Instructions for the task: Recast the items from the start of the records through the line containing "Action: pyautogui.click(x=878, y=760)" as a numbered list, leaving out any blank lines.

Word and item position data:

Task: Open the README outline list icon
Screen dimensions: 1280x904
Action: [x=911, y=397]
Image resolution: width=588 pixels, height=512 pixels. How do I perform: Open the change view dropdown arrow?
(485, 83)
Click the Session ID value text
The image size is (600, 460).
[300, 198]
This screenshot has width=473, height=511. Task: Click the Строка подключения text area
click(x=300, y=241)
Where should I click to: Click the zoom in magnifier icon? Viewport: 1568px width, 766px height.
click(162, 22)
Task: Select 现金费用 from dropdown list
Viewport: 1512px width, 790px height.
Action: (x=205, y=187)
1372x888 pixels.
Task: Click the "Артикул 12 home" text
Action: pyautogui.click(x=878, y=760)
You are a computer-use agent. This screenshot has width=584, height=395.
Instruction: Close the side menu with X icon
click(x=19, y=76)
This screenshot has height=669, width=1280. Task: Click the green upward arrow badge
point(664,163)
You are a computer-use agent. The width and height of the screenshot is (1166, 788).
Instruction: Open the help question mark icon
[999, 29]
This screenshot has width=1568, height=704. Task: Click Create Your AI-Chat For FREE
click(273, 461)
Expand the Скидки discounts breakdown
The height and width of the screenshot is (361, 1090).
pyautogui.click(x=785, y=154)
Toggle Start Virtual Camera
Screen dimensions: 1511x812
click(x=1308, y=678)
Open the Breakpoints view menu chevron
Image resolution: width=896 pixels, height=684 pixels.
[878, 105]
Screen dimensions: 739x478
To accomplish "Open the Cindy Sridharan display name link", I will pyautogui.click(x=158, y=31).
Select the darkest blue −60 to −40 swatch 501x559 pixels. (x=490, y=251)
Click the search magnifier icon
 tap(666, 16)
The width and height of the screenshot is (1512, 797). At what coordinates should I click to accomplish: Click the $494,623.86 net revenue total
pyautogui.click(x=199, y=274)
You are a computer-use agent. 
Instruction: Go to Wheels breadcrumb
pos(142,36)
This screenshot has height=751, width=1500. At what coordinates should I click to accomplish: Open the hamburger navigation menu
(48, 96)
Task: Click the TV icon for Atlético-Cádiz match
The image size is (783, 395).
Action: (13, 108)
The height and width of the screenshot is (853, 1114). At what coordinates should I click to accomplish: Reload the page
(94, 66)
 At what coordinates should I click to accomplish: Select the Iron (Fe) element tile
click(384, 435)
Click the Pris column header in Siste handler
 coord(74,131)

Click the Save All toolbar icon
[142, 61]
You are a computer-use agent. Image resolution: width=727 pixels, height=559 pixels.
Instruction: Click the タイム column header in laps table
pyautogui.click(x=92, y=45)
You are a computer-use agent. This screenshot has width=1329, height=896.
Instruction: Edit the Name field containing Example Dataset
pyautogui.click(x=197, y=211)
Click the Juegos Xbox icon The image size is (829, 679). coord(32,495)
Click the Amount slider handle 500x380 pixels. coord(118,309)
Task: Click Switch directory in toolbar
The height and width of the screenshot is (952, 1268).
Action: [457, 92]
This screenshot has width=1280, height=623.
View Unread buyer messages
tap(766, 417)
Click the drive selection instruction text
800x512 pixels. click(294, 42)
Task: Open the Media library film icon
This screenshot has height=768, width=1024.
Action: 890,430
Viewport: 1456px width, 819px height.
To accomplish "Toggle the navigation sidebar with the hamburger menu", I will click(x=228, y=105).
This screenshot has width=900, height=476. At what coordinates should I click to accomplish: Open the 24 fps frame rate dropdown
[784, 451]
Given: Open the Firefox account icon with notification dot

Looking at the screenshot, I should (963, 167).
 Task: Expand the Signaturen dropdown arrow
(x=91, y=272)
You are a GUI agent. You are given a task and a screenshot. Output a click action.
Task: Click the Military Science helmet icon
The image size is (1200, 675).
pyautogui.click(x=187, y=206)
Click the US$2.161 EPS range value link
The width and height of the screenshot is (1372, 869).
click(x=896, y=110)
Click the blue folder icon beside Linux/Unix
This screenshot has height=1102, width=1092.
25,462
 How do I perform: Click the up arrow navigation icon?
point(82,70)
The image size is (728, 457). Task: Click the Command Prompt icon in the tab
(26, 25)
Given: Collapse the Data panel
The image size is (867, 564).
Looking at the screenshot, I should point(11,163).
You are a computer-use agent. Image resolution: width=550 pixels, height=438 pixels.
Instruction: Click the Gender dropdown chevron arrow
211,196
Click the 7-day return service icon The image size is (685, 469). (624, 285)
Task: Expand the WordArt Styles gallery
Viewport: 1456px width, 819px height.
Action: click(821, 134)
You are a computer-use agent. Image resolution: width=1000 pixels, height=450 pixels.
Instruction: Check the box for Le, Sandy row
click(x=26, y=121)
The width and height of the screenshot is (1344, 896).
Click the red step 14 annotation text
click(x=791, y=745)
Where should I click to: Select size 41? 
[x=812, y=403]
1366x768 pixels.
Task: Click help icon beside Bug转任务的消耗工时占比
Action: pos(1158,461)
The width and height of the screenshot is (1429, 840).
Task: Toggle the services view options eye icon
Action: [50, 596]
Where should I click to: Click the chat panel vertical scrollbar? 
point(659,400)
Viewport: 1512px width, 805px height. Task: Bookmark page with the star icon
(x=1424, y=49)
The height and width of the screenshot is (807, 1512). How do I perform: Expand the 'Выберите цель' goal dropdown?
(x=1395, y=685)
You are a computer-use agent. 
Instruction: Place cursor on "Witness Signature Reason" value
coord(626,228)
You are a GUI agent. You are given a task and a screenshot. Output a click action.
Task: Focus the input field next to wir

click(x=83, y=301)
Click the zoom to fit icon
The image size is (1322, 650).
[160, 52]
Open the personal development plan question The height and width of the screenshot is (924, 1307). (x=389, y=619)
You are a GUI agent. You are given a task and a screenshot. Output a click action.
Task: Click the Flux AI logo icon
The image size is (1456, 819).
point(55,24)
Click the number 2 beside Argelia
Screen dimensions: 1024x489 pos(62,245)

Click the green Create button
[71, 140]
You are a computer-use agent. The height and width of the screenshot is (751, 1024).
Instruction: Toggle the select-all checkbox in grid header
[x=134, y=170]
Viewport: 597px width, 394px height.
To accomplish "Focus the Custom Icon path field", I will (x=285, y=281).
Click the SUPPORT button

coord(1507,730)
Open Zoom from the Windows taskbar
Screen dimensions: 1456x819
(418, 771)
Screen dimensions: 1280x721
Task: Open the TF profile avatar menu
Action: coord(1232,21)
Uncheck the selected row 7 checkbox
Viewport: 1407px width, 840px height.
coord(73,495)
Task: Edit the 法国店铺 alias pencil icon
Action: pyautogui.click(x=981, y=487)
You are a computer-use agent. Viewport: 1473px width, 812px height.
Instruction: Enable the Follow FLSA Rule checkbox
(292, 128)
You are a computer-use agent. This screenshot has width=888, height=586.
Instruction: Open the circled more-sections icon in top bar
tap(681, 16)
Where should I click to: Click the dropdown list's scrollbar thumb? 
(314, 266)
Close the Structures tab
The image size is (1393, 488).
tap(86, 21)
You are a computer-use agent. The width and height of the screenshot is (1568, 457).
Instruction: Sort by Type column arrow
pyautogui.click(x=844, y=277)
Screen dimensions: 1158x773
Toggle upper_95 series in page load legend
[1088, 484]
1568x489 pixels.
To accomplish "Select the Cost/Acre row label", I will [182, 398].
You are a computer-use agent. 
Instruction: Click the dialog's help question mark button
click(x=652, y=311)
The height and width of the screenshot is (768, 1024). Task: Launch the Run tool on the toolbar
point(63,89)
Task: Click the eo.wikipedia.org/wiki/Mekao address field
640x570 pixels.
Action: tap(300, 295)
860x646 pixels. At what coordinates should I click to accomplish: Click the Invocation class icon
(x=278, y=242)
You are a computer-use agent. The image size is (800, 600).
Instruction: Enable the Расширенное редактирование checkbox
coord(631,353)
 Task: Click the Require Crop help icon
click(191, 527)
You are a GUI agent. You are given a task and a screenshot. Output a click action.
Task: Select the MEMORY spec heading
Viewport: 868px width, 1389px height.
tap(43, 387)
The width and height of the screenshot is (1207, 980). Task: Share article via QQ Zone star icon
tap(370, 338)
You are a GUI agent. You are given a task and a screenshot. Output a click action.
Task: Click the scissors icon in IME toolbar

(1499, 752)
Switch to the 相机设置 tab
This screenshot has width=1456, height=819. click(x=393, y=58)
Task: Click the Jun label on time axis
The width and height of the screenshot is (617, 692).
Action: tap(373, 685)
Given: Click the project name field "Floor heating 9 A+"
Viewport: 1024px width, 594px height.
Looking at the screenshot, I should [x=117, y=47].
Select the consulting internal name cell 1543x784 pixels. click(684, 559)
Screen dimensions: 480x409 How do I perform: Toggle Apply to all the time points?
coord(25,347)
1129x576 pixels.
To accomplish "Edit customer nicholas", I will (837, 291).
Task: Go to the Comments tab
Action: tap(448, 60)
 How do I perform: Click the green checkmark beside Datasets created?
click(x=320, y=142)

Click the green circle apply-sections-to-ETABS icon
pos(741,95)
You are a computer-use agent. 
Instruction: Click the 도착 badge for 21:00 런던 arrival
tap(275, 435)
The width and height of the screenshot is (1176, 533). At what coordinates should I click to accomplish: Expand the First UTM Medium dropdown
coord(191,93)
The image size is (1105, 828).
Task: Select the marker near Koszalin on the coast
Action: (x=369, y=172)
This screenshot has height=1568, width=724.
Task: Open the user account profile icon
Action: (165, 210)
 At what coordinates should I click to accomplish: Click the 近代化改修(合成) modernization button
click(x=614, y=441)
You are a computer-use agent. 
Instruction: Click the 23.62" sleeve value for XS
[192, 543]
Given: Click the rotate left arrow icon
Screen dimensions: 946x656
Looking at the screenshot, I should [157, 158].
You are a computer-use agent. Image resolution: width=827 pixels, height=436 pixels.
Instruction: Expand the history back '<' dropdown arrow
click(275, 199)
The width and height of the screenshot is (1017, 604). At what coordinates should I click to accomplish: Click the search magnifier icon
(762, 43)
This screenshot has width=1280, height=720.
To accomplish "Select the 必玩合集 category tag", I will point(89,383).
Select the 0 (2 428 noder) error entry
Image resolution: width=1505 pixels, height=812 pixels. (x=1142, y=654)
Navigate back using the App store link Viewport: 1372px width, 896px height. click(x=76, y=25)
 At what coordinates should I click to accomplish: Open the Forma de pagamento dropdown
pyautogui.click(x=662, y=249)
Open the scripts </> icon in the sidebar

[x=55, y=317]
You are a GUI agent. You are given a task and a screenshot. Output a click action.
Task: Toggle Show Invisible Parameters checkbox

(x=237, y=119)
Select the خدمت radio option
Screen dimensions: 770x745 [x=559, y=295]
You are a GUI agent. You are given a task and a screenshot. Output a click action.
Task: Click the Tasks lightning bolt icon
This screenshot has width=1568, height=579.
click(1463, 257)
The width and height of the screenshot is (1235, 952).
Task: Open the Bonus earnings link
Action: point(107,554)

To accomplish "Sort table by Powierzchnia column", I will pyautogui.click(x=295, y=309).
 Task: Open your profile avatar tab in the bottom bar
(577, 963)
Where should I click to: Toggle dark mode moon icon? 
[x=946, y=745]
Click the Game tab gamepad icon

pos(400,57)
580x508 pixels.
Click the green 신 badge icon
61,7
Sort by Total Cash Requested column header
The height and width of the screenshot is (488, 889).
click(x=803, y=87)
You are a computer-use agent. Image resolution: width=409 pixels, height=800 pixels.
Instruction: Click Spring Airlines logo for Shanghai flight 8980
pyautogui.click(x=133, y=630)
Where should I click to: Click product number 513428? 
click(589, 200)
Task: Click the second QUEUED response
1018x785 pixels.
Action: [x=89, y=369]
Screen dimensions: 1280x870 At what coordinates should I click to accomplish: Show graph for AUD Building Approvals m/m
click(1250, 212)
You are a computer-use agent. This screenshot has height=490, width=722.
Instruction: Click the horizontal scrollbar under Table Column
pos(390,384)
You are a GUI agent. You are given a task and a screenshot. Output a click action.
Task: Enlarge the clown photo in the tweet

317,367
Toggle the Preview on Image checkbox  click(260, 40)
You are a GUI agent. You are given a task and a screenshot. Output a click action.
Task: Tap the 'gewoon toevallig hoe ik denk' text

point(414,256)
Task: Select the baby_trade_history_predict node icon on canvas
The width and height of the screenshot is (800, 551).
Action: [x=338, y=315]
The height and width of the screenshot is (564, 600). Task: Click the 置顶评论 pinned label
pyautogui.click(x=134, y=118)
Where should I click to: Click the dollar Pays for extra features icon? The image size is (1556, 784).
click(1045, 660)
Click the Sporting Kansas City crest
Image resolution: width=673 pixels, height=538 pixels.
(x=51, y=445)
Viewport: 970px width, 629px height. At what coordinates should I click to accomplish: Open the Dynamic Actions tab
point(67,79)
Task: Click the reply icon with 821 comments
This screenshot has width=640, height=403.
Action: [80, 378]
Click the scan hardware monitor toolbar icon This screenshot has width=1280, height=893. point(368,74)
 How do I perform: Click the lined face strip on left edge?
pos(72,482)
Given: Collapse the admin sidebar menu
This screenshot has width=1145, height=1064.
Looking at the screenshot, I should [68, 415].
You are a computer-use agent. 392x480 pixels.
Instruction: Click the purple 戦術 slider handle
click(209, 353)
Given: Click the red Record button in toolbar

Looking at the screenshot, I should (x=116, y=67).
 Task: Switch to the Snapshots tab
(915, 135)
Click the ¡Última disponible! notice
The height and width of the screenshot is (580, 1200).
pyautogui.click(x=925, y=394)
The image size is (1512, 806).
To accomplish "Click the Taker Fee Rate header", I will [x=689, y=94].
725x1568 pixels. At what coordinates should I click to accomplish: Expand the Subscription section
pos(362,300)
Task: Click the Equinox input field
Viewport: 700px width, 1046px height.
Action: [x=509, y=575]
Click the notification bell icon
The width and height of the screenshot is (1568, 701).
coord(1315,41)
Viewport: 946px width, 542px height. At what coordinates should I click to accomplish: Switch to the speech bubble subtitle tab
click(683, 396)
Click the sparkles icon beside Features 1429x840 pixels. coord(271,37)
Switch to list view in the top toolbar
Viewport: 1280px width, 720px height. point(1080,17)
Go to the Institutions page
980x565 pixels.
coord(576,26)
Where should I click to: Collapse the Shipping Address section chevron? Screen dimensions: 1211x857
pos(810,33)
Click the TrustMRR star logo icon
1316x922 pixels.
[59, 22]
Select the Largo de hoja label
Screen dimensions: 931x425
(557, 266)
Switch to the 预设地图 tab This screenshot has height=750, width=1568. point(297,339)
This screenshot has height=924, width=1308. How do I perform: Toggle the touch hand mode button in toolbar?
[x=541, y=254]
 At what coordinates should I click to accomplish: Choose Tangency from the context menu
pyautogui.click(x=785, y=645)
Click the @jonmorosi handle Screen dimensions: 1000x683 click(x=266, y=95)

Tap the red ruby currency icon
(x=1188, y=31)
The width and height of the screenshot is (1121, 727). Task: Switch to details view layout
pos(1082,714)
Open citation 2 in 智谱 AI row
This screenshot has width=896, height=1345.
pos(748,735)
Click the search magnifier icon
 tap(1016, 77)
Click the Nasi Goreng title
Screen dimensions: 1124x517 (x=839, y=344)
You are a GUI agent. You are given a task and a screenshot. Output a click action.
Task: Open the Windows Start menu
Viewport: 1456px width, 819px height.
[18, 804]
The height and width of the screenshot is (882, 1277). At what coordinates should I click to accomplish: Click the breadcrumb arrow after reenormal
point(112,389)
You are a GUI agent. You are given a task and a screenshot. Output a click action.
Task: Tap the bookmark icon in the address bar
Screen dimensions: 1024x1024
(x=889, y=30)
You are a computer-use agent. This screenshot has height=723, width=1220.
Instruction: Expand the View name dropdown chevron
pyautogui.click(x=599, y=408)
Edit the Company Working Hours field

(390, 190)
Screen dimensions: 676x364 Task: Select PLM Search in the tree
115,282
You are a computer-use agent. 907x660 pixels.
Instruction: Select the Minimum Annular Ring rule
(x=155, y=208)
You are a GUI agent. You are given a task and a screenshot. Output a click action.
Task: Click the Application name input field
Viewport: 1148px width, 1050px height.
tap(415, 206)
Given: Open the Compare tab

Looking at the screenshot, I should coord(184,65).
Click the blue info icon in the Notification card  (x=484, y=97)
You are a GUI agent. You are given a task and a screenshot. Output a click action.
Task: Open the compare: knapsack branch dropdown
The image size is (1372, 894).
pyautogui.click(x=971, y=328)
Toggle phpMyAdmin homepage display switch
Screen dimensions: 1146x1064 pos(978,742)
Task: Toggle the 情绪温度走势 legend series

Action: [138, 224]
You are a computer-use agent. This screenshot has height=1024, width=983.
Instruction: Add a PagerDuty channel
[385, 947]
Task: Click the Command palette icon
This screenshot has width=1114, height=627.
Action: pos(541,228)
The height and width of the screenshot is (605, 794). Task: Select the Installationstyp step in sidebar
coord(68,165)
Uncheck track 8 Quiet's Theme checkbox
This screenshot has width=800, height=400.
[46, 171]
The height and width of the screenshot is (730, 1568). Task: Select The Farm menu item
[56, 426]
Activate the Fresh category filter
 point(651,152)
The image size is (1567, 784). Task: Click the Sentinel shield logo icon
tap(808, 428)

Solution for this problem:
1. Task: Open the README outline list icon
2. Screen dimensions: 1280x904
3. Action: [x=911, y=397]
4. Image resolution: width=588 pixels, height=512 pixels. How do I perform: Open the change view dropdown arrow?
5. (485, 83)
6. Click the Session ID value text
7. The image size is (600, 460).
8. [300, 198]
9. This screenshot has width=473, height=511. Task: Click the Строка подключения text area
10. click(x=300, y=241)
11. Where should I click to: Click the zoom in magnifier icon? Viewport: 1568px width, 766px height.
12. click(162, 22)
13. Task: Select 现金费用 from dropdown list
14. Viewport: 1512px width, 790px height.
15. Action: (x=205, y=187)
16. 1372x888 pixels.
17. Task: Click the "Артикул 12 home" text
18. Action: pyautogui.click(x=878, y=760)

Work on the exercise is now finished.